La felicidad duradera es una quimera.
Muchos estudios, además, sugieren que nacemos con algo así como una cuota de felicidad determinada por el ADN. Podemos sufrir subidones de felicidad (encontrar pareja, ganar la lotería, etc.) o bajones de felicidad (quedarse sin trabajo, etc.), pero no tardaremos en regresar al nivel de felicidad después de este tipo de acontecimientos.
Así que nada proporciona La Felicidad. Ni siquiera los tan cacareados como el dinero, el amor o la salud.
En realidad, el segumineto de personas que han ganado la lotería y de pacientes con daños en la médula espinal revela que, al cabo de un año o dos, esas personas no son más felices ni más tristes que los demás. Nuestra sorpresa al saber esto proviene en parte de nuestra incapacidad para darnos cuenta de que hay cosas que no cambian. La persona que gana la lotería seguirá teniendo parientes con quienes no se lleva bien y quienes sufren una parálisis se seguirán enamorando.
Como el psicólogo Daniel Gilbert ha demostrado, cuando pensamos en las cosas que podrían suceder, tendemos a centrarnos sólo en lo más evidente. Además, no tenemos en cuenta nuestra capacidad para adptarnos a las circunstancias.
¿Entonces estamos atrapados en nuestra propia espiral genómica de felicidad? Hasta cierto punto. Podemos esforzarnos por cambiar nuestra concepción de la felicidad, por ejemplo.
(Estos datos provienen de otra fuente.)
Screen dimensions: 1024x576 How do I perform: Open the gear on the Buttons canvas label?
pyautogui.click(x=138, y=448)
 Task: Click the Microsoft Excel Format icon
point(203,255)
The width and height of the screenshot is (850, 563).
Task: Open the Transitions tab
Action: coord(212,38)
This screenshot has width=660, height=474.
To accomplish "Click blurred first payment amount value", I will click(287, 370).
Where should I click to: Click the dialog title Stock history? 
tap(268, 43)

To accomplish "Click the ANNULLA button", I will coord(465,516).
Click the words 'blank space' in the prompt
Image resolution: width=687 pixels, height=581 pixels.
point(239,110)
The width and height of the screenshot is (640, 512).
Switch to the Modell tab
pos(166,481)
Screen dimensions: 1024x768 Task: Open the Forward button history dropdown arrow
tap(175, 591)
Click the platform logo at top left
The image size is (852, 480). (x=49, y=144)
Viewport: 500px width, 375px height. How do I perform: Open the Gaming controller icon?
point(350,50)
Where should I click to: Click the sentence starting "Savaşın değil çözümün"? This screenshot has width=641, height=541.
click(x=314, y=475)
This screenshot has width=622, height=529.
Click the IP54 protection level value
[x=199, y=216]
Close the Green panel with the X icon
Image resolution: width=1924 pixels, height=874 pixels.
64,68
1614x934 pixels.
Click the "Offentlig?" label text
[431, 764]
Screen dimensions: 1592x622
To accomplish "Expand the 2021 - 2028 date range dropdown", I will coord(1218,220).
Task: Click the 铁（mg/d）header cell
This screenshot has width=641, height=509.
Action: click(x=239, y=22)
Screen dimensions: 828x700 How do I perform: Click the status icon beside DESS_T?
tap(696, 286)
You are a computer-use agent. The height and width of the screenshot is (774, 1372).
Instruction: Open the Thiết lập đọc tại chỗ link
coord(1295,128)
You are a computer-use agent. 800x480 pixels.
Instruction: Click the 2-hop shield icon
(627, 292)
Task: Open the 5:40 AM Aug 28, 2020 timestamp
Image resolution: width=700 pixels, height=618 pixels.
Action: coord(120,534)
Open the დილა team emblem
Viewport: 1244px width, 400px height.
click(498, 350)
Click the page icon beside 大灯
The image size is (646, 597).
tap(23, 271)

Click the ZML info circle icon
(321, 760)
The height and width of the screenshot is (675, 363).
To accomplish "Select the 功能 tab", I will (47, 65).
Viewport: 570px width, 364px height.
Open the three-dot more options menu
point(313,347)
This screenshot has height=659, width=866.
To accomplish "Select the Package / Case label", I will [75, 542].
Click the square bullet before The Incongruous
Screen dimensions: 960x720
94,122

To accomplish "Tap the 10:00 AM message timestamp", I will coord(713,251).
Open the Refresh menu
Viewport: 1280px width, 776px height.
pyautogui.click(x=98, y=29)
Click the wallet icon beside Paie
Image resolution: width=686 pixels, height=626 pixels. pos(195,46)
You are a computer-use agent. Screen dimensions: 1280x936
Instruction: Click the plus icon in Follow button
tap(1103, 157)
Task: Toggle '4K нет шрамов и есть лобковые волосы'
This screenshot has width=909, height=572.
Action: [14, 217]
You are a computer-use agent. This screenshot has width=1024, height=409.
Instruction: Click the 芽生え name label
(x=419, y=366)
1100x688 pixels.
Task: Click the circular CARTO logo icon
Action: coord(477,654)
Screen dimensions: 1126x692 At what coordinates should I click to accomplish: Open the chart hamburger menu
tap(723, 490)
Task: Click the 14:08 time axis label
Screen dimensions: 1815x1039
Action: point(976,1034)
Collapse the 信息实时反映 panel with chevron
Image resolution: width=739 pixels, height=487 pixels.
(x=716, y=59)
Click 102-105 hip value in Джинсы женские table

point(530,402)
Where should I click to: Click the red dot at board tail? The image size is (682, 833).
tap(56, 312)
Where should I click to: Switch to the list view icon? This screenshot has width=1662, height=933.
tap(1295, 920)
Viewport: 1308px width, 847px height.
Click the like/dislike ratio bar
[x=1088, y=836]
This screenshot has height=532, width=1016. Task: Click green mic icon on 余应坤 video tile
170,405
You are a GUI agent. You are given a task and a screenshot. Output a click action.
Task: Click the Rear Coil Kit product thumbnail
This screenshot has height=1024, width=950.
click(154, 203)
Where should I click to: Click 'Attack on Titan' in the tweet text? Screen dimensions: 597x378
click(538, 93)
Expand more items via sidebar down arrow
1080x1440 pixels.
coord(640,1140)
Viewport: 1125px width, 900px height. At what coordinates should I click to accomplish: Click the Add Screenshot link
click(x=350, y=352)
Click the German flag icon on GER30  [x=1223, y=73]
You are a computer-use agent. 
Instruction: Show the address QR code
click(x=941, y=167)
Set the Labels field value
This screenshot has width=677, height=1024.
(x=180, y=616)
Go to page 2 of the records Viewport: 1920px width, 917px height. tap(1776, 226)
Los estudios de gemelos idénticos y no idénticos demuestras que los gemelos idénticos tienen mayor tendencia a exhibir el mismo nivel de felicidad que los gemelos fraternos o los hermanos. Los genetistas de la conducta han empleado estos estudios para calcular cuántos genes importan y han llegado a la conclusión de que la felicidad duradera depende de un cincuenta por ciento de la idea fija que de la felicidad tenga la persona (y si la ha hecho realidad), en un diez por ciento de sus circunstancias (por ejemplo, dónde vive, cuánto dinero tiene, cuál es su estado de salud) y en un cuarenta por ciento de lo que elige pensar y hacer. Por supuesto, nuestras experiencias en la vida pueden cambiar nuestro estado de ánimo durante un tiempo, pero en la mayoría de los casos estos cambios son transitorios.